[[ Material supplied, beginning ]]

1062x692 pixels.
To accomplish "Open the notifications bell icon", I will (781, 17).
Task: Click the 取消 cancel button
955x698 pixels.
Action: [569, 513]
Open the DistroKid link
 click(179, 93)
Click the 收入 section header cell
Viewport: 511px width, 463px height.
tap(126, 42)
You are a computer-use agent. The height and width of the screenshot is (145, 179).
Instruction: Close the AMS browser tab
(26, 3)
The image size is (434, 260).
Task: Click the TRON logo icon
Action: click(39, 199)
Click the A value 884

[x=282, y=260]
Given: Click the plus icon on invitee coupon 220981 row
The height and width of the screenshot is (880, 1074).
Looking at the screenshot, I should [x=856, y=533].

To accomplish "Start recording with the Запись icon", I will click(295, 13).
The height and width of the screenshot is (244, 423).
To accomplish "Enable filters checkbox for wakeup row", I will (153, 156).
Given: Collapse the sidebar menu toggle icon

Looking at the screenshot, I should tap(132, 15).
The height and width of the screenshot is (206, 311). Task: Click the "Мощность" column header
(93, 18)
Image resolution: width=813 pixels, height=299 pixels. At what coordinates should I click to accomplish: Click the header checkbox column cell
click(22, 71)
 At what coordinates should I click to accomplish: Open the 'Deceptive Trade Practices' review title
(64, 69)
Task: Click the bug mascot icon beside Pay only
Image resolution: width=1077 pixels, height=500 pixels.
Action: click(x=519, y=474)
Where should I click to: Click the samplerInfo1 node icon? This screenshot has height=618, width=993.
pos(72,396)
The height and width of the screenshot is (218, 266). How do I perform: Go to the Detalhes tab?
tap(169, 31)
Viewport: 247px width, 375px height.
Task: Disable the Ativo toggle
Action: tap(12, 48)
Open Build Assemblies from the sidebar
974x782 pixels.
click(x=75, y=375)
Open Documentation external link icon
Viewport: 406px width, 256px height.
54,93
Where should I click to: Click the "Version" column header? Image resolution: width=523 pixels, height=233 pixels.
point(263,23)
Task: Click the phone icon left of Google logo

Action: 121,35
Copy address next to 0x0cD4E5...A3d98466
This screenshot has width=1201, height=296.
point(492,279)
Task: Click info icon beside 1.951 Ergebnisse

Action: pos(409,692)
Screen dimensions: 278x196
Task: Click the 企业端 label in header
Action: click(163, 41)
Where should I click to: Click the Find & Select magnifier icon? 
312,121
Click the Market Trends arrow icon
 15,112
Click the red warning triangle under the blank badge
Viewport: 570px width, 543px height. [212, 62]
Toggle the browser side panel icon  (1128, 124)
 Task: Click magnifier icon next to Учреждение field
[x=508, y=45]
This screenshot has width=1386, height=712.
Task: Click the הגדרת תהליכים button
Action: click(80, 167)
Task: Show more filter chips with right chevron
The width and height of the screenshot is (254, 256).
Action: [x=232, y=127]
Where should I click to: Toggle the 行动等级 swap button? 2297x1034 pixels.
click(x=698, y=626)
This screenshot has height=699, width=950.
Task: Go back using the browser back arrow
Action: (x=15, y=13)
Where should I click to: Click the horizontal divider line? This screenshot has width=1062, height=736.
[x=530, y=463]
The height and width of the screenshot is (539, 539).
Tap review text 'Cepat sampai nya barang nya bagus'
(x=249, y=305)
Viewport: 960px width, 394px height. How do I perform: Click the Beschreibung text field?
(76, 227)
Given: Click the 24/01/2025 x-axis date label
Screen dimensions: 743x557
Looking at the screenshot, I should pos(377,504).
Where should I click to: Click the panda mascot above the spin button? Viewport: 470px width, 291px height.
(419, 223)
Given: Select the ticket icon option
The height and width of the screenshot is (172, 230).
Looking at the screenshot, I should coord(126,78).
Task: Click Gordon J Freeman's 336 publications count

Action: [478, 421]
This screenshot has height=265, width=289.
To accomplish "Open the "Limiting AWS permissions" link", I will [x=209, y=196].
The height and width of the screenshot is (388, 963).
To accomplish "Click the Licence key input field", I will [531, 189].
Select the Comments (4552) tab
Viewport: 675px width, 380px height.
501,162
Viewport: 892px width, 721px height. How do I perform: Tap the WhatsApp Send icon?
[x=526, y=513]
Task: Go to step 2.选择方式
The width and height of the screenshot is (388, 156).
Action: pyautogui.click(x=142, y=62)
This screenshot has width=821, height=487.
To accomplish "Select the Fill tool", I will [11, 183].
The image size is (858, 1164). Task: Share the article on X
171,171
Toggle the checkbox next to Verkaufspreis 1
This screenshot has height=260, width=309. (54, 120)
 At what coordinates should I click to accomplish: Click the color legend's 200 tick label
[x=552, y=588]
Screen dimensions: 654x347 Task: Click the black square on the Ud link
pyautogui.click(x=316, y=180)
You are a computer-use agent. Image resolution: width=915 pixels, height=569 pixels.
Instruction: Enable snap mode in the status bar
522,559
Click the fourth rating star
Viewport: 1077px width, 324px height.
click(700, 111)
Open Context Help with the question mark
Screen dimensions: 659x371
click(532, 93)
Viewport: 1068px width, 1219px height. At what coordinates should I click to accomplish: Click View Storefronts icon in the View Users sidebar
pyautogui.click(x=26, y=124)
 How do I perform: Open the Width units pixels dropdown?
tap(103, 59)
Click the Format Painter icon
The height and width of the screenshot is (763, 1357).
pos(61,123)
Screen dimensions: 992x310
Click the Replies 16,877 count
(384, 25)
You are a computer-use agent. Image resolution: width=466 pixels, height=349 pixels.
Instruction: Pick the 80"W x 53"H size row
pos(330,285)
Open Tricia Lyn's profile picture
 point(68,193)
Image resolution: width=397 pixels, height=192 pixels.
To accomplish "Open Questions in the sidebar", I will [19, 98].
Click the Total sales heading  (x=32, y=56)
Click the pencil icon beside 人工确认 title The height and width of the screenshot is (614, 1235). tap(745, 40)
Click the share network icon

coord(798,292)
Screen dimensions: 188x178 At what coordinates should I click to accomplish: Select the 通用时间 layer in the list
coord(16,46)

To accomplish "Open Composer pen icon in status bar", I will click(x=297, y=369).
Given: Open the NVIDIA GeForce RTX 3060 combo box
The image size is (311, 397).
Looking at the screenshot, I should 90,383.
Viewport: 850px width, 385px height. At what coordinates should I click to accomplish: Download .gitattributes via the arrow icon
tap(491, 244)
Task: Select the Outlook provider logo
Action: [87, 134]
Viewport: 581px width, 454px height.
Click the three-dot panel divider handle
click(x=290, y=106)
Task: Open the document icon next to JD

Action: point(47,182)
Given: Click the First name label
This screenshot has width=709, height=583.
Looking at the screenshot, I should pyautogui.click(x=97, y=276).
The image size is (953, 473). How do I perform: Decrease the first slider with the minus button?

[[ Material supplied, end ]]

Problem requirements: Everything above from the line containing "Task: Click the phone" down to the line containing "The height and width of the screenshot is (539, 539)." should be copied exactly, both end lines included, and nothing else.

Written reply:
Task: Click the phone icon left of Google logo

Action: 121,35
Copy address next to 0x0cD4E5...A3d98466
This screenshot has width=1201, height=296.
point(492,279)
Task: Click info icon beside 1.951 Ergebnisse

Action: pos(409,692)
Screen dimensions: 278x196
Task: Click the 企业端 label in header
Action: click(163, 41)
Where should I click to: Click the Find & Select magnifier icon? 
312,121
Click the Market Trends arrow icon
 15,112
Click the red warning triangle under the blank badge
Viewport: 570px width, 543px height. [212, 62]
Toggle the browser side panel icon  (1128, 124)
 Task: Click magnifier icon next to Учреждение field
[x=508, y=45]
This screenshot has width=1386, height=712.
Task: Click the הגדרת תהליכים button
Action: click(80, 167)
Task: Show more filter chips with right chevron
The width and height of the screenshot is (254, 256).
Action: [x=232, y=127]
Where should I click to: Toggle the 行动等级 swap button? 2297x1034 pixels.
click(x=698, y=626)
This screenshot has height=699, width=950.
Task: Go back using the browser back arrow
Action: (x=15, y=13)
Where should I click to: Click the horizontal divider line? This screenshot has width=1062, height=736.
[x=530, y=463]
The height and width of the screenshot is (539, 539).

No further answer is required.